Шурик чиркнул спичкой, поднёс к обугленному фитилю и ахнул, осмотревшись. Возможно, они находились в гостиной. Огромный стол, стулья с бархатными сидениями, громоздкий резной буфет, обои с толстыми херувимчиками – навевали восхищение и тоску, потому что всё это было разбито, оборвано, искорёжено. Под ногами валялся зеленоватый медный подсвечник, погнутый чьим-то тяжёлым сапогом. Ира подняла его, вставила огарок и, освещая путь, двинулась по комнате, зная, что Шурик идёт рядом.
– Этому дому больше ста пятидесяти лет, – заявила она, указывая свечой дорогу, – и почти сто из них он стоит пустой. Правда, в тридцатые здесь собирались жить офицеры НКВД, но потом передумали.
– Почему? – удивился Сашка, поминутно трезвея.
– А мне откуда знать? – пожала плечами девушка и хихикнула. – Наверное, испугались призрака?
– Здесь есть призраки? – противные мурашки побежали по спине.
– Неужели веришь в привидения? – ехидные голубые глазки зыркнули в напряжённое лицо.
– Ну… как сказать… – Шурик, конечно, не верил, но если бы ему показали существо похожее на привидение и объяснили, что это не ряженый чувак, а настоящее привидение, а самое главное – рассказали бы, как от него удрать, без сомнений поверил бы. Но новоявленный гид ничего подобного показывать, видимо, не собиралась.
– Видишь ли, у дома очень страшная судьба… – они прошли ещё одну комнату, где царили продолжение хаоса и кучки фекалий по углам. – Есаул Зазвизин, сын или, может быть, племянник губернатора, строил дом как летнюю резиденцию для свой семьи – словом, дачу…

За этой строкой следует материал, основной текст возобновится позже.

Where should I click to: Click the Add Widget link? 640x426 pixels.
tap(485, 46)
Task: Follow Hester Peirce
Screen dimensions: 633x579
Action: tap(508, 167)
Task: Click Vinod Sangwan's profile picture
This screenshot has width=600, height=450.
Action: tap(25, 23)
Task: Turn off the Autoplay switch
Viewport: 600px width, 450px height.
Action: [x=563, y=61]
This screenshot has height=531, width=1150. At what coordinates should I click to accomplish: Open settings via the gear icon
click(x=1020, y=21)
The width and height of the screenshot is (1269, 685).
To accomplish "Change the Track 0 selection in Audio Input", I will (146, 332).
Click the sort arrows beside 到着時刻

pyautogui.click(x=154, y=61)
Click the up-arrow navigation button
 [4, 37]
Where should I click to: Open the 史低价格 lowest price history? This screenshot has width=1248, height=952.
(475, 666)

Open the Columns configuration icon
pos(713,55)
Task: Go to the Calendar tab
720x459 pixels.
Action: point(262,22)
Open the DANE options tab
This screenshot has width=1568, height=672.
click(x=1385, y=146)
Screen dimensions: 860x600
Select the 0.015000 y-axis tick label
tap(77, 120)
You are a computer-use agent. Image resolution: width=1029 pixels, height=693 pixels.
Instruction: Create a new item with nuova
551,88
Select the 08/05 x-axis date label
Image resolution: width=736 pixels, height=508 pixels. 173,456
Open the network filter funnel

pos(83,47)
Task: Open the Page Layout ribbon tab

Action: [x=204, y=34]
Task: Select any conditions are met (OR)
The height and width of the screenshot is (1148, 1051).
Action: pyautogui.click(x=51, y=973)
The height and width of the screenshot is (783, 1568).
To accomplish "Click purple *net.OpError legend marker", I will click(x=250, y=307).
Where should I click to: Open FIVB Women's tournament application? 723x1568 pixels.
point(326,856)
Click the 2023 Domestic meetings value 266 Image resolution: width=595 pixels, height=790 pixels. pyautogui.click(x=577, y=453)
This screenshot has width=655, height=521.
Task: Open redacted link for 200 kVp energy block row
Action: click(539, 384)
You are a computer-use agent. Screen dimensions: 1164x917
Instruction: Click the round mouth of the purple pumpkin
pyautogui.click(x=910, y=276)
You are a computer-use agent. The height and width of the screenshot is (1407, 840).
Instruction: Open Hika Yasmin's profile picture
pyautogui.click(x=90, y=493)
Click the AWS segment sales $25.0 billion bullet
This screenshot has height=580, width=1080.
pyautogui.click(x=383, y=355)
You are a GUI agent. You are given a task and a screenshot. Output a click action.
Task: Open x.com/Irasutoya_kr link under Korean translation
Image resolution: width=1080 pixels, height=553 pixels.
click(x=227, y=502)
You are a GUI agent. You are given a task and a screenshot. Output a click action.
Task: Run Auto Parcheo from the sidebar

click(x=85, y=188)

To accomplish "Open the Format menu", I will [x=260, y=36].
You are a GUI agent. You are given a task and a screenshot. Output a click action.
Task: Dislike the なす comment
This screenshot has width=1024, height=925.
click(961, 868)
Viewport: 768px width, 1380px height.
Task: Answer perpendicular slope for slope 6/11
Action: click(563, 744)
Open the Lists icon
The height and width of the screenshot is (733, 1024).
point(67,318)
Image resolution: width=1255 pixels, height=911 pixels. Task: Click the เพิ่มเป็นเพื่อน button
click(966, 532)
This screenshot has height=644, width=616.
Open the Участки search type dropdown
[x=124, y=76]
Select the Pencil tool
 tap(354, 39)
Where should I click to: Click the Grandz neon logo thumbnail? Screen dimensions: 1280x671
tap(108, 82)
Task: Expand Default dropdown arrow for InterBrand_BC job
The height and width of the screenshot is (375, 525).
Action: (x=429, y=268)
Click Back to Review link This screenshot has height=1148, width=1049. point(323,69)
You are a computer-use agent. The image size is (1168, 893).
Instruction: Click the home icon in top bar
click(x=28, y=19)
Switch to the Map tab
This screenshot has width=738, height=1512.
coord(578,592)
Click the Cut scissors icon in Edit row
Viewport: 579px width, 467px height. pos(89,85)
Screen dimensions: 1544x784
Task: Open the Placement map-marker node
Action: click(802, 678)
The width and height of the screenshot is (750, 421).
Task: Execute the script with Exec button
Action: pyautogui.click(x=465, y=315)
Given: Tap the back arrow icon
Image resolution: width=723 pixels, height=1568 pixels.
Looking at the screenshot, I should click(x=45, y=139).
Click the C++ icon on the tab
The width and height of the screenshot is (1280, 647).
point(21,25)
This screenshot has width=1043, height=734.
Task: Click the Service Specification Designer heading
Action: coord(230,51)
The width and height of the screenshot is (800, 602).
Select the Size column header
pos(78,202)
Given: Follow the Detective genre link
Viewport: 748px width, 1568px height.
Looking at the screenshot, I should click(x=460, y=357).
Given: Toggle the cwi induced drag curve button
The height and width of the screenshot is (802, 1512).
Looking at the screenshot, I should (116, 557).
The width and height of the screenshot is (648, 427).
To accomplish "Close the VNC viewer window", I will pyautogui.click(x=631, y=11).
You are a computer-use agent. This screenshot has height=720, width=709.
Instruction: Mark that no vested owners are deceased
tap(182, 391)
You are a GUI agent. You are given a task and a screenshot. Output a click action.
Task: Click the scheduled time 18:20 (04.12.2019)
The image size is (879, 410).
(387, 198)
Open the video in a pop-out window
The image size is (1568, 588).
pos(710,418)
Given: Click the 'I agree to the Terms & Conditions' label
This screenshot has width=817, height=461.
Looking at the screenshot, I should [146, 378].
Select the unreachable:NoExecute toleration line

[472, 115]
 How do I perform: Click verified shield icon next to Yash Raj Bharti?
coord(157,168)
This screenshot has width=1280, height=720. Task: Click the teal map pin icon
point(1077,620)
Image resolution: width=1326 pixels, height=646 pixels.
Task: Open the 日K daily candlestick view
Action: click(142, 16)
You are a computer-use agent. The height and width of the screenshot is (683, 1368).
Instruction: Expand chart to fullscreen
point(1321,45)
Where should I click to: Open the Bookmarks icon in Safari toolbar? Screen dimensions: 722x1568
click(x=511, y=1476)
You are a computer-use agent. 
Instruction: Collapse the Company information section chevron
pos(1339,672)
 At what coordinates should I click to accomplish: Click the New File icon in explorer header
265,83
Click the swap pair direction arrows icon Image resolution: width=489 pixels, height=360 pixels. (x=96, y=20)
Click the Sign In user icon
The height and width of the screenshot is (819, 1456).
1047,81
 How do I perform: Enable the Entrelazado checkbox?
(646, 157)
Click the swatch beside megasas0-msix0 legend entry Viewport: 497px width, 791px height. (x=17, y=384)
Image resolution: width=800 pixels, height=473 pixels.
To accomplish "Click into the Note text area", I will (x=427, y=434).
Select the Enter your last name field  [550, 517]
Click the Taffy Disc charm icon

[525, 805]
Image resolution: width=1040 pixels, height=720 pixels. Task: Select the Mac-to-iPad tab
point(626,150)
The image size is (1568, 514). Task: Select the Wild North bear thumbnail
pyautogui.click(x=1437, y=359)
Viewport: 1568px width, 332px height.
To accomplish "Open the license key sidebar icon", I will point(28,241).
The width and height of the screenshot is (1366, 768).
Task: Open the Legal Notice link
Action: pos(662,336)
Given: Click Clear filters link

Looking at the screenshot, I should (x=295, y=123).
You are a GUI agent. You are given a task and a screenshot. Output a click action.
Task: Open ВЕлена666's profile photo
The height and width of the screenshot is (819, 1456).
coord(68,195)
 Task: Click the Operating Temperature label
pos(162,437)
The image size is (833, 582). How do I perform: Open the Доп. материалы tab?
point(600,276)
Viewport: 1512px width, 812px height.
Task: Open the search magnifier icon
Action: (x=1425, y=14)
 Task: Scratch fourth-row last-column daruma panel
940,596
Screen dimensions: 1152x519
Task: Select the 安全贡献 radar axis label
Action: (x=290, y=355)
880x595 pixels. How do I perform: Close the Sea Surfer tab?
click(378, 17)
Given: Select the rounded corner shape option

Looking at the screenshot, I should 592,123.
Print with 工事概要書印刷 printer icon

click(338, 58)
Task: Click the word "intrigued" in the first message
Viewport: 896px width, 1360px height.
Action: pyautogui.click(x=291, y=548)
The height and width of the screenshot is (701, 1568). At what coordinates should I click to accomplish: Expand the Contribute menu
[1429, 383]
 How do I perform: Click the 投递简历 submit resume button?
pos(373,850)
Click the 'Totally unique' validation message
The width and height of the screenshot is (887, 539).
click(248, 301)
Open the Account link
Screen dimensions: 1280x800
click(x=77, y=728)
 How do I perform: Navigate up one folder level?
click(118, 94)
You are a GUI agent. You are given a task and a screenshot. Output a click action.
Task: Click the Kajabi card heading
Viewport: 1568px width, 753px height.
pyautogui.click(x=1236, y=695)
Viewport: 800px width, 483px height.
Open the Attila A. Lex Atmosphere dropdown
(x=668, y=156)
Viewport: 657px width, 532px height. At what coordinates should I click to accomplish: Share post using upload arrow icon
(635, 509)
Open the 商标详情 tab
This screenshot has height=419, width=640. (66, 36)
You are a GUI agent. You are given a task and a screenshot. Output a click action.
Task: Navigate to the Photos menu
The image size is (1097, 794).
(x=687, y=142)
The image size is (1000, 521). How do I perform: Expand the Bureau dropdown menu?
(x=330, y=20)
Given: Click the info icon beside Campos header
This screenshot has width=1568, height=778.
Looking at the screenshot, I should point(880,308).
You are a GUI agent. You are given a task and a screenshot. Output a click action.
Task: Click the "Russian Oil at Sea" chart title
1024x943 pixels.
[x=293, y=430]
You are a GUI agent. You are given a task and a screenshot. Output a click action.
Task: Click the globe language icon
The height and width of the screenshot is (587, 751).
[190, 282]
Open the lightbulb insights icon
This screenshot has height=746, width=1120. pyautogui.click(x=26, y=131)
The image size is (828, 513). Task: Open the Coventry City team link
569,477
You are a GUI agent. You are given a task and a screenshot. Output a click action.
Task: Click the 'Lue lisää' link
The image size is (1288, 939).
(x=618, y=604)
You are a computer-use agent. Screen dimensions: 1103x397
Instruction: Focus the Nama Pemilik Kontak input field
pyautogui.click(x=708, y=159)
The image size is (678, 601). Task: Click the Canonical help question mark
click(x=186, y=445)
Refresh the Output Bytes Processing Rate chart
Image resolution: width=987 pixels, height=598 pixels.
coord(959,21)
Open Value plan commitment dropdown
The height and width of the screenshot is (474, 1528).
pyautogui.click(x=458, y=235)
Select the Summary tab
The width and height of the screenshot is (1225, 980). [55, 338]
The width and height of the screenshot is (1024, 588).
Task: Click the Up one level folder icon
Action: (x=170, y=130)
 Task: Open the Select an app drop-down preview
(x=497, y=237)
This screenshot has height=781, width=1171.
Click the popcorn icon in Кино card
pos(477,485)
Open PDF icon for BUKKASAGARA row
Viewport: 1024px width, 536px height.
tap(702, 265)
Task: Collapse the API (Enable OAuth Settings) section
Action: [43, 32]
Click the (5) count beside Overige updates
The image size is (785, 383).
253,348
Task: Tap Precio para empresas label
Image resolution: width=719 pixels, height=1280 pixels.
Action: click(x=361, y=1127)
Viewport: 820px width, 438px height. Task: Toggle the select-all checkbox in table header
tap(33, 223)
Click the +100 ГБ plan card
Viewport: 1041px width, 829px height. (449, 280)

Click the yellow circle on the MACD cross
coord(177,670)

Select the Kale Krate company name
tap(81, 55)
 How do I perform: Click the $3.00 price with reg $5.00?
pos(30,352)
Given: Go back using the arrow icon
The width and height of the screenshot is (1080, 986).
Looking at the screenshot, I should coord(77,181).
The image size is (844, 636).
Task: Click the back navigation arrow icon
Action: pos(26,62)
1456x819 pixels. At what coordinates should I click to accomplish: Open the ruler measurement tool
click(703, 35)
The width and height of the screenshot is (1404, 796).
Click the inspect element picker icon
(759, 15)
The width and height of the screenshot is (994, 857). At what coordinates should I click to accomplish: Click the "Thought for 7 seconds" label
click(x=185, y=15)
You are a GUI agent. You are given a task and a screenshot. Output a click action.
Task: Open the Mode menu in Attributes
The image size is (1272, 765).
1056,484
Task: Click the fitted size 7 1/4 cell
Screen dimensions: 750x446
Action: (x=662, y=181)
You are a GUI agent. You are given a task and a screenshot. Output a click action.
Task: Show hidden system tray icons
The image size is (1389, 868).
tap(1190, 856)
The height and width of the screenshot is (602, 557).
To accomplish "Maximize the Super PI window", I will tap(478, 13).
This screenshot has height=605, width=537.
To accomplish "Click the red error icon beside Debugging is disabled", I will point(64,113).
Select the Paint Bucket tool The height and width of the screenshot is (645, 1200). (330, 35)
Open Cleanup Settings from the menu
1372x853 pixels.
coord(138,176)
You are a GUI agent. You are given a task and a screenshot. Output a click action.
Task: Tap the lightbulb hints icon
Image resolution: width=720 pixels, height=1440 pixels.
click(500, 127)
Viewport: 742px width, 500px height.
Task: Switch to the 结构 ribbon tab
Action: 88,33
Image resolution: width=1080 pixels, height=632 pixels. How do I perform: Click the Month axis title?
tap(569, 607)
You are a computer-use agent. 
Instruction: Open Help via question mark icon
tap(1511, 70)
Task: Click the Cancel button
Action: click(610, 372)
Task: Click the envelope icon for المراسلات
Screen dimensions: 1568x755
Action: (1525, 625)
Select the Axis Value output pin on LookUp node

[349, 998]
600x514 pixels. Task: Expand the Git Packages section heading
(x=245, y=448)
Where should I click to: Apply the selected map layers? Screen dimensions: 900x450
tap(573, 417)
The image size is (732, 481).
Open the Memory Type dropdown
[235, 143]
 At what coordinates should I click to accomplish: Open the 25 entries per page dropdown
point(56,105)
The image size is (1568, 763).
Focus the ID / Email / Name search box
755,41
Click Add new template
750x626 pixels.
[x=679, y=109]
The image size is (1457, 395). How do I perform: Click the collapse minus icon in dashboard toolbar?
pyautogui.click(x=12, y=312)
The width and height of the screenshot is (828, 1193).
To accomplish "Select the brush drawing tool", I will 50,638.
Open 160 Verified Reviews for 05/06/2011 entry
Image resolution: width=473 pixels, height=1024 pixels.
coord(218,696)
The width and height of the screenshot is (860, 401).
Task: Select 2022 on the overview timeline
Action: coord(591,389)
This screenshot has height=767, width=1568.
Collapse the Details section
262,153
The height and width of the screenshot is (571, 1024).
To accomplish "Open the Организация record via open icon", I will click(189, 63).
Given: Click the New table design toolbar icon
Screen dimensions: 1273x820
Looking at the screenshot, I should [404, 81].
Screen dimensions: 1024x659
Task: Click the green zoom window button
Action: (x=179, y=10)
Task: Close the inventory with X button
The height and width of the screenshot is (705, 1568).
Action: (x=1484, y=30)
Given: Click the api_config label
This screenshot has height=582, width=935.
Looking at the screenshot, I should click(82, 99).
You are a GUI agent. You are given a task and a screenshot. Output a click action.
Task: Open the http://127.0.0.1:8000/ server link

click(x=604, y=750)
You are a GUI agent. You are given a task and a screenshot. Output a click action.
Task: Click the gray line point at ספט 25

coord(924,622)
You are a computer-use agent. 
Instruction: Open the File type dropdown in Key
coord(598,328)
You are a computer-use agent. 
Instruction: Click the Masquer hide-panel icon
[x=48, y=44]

– Ничего себе дачка, – осматривая третью, ещё более просторную комнату, усыпанную обломками стенных шкафов и жухлыми, сморщенными листиками бумаги – библиотеку, присвистнул Сашка.
– В семнадцатом Семён Иннокентьевич – так звали есаула – приехал сюда подальше от «блошиного шума», как он называл восстание. У него была жена, Анна Зыряновна, в девичестве – Истомина, и двое детей: дочь и младший – Кеша. В конце восемнадцатого Зазвизин отправился в Иркутск, а затем в Тасеево под Канск, где к этому времени установилась власть казаков и бело-чехов. Больше двух лет о нём не было никаких известий. Зимой девятнадцатого Кеша подхватил воспаление лёгких и скончался в конце февраля. Слегла и Анна Зыряновна. Потерю сына она не смогла пережить и умерла в мае, так и не вставая с постели несколько месяцев.
– Как же они тут жили? – вырвалось у Сашки.
– Золотые прииски ещё работали, хотя и не на полную мощность. А на золото у шорцев многое можно было выменять, даже прислугу. Но когда произошла национализация, стало совсем плохо. К тому времени в живых осталась лишь старшая дочь есаула, ей исполнилось пятнадцать. Представь, каково хоронить брата и мать с помощью узкоглазых оборванцев? Но потом они остались единственными, с кем можно общаться. Она ходила с шорцами на охоту, метко стреляла, обучилась верховой езде. Но вечерами всегда возвращалась в одиночество в пустом доме. Возможно, она плакала и гадала – стоит ли ждать? Жив ли отец?